Ted Shred & the Birth of the World’s First Big Mountain Snowboard Shoot

In Heli-Ski, Origins
Scroll this

IN 1981, BLAKE BARRYMORE WAS SURFING with his father near the family vacation home on the Baja peninsula of Mexico. That’s Dick Barrymore, of course, the late American ski filmmaker whose annual releases rivalled those of Warren Miller. Blake, meanwhile, was a young ripper who frequently skied for Dad’s camera.

Between waves they were brainstorming ideas for the upcoming season in which Dick had booked an extended stay at CMH Monashees. Such a dramatic setting would require one of the equally dramatic gimmicks for which Barrymore was famous. In 1979, for example, he shot footage of surfer Mike Doyle’s pioneering monoski, and captured for the first time a rider straightlining a powder field. But surfing turquoise walls in the Pacific gave Blake Barrymore another idea. “What if we get a surfboard up on one of those glaciers and ride it like a big wave at Waimea?” he asked.  “Son,” Dick replied, “that is a fantastic idea.”

Blake, now in his fifties and still tearing it up in Sun Valley, vividly remembers fleshing out the segment. “I came up with the name Ted Shred,” he recalls. “In those days we called dumb people Teds, and shred was surf slang that was just becoming popular.

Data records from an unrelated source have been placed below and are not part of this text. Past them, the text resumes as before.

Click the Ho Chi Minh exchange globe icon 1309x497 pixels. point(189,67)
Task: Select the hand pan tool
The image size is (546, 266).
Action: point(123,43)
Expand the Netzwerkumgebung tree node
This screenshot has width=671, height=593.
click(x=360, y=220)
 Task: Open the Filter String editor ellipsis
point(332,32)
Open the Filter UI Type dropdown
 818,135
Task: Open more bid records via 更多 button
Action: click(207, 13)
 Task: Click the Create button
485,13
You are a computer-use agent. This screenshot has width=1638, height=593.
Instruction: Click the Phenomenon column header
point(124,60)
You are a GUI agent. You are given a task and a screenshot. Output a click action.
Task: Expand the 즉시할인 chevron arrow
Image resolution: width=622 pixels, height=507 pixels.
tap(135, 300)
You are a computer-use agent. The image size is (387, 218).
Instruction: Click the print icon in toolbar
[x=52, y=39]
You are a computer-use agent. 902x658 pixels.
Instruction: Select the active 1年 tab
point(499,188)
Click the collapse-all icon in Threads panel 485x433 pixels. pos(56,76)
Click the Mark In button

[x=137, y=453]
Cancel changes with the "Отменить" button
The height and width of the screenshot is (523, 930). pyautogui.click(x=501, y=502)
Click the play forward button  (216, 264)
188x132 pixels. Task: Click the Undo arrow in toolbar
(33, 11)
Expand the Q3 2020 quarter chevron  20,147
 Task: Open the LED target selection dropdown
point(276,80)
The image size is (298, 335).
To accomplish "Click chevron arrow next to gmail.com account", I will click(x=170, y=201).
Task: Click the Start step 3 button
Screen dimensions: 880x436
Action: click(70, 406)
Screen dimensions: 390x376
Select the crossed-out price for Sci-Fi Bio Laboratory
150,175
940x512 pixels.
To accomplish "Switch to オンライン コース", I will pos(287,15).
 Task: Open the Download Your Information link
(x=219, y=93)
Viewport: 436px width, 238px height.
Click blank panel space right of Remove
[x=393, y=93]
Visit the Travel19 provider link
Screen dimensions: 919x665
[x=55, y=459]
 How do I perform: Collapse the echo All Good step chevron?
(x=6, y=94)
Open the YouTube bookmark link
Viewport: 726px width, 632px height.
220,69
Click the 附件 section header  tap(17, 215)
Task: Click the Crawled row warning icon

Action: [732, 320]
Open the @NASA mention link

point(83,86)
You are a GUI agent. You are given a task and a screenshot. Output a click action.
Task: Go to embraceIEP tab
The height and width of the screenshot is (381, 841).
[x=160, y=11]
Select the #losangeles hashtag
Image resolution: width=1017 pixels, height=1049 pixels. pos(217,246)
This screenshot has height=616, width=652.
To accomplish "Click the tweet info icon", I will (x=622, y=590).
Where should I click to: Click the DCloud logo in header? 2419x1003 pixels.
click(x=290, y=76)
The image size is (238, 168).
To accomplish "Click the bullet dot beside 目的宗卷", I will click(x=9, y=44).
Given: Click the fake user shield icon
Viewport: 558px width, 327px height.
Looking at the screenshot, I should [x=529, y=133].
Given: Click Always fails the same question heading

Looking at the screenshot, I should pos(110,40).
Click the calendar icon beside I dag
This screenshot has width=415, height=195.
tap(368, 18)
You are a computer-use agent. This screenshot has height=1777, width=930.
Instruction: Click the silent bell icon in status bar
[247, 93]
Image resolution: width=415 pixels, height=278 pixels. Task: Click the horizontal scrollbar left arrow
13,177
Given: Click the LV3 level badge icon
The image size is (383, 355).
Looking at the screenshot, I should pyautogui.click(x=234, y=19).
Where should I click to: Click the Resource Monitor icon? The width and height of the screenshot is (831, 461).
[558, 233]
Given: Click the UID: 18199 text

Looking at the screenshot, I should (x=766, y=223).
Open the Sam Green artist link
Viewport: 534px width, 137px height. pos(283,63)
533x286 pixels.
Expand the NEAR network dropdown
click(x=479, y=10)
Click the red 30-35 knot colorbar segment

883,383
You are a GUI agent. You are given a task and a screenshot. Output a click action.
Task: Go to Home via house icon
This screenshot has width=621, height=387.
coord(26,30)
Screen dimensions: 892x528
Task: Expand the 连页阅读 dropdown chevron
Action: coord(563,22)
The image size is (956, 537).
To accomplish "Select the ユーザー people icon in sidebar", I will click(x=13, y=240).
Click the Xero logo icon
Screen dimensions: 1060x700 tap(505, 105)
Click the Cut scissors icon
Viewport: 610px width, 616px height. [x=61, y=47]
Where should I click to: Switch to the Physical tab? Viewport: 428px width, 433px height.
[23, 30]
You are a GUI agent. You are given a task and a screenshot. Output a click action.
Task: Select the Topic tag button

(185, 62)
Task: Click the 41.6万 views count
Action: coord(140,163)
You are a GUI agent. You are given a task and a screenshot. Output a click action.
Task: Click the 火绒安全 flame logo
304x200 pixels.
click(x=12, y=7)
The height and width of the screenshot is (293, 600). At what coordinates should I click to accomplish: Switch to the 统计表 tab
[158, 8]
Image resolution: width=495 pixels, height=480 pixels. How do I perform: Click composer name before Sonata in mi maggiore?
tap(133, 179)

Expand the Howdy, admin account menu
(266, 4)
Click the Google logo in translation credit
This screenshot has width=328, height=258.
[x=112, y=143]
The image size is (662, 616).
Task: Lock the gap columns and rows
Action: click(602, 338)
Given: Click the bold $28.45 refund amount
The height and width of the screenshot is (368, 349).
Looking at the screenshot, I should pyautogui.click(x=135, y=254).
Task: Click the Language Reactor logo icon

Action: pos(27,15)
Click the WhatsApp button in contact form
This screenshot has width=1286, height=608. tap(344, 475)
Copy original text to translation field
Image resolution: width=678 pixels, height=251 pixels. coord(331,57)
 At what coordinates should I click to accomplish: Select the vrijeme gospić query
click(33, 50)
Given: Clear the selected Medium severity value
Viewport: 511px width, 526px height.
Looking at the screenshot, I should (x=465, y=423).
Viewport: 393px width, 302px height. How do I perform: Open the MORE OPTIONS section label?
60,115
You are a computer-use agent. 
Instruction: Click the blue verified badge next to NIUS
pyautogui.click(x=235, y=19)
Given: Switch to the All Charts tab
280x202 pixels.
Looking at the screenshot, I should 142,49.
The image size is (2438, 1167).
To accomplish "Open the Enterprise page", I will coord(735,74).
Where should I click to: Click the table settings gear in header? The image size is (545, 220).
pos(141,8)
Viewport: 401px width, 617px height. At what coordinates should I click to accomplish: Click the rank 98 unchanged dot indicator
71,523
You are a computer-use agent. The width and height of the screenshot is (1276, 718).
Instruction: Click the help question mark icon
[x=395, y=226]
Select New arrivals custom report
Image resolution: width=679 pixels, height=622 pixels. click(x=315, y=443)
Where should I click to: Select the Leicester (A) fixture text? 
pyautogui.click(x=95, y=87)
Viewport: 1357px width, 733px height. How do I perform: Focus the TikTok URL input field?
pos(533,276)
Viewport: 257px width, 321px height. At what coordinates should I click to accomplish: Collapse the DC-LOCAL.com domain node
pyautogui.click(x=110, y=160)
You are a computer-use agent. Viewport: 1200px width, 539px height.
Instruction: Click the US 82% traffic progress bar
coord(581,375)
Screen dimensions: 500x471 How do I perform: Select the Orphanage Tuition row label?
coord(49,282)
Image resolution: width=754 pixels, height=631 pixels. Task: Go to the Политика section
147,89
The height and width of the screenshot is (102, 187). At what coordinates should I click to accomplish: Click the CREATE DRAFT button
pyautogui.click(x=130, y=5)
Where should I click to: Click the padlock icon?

“At first, I figured that powder could be ridden on a big old surfboard, with a fin,” says Blake. “Then we learned that people were already experimenting with snow surfing, but on completely different boards.” Indeed, what grew into snowboarding began with a sort of parallel evolution, featuring independent tinkerers like Winterstick in Salt Lake City, Sims in California and Vermont’s Jake Burton. With exactly zero experience on any of them, Blake gathered a handful of prototypes and headed for CMH.

“Well, they all sucked,” says Blake of his initial attempts to surf on snow near Invermere, near the Bugaboos. “They had these crazy rubber straps, and crappy edges. They were super hard to control.”

And just as Ted Shred was about to give up, Dick pointed to the last board in the collection and asked, “What about that little one? Have you tried it?” It was the prototype of what would later be dubbed the Burton Backhill, barely 100 cm long, with two steel fins and a rope coming up from the tip for control.

Though far from the gun he envisioned, Blake grudgingly gave it a try. “I stepped in wearing a pair of old Sorel snowboots, and I just took off. It was actually controllable.” So began the world’s first big mountain snowboard shoot. As Barrymore senior later reminisced, “Blake never had a bad turn on that thing.”

You can judge for yourself, since the four-minute sequence thatmade the final cut of 1983’s Canadian Mountain Odyssey—and still gets tons of views on YouTube—contained virtually every run that Ted Shred made on his $40 Burton. Not that turning was the order of the day. Ted quickly graduated to straightlining on the wide-open Monashee glaciers, and there are several shots of him rocketing through groups of skiers, causing them to be “streaked by the Shred Baron,” as the cheesy voiceover puts it.    (Thus, not only was CMH Monashees the cradle of big-mountain snowboarding, it  also represented the first instance of a skier-snowboarder rivalry that continues to this day.)

In one terrifying run, Blake recalls, “I hit a rollover and started picking up massive speed. We later did some calculations and we figured I was going 86 miles per hour (nearly 150 kph). You can see in the film—it’s not a rooster tail, it’s a goddamn vapour trail.”

Ironically, Blake Barrymore never snowboarded again. Skiing is simply too deep in the family’s genes; his son, Wing Tai, is one of America’s top Olympic prospects in skiing halfpipe. “But if somebody got me a replica of that board and another heli ride into the Monashees, I’d do it again in a heartbeat. It would be a dream come true.”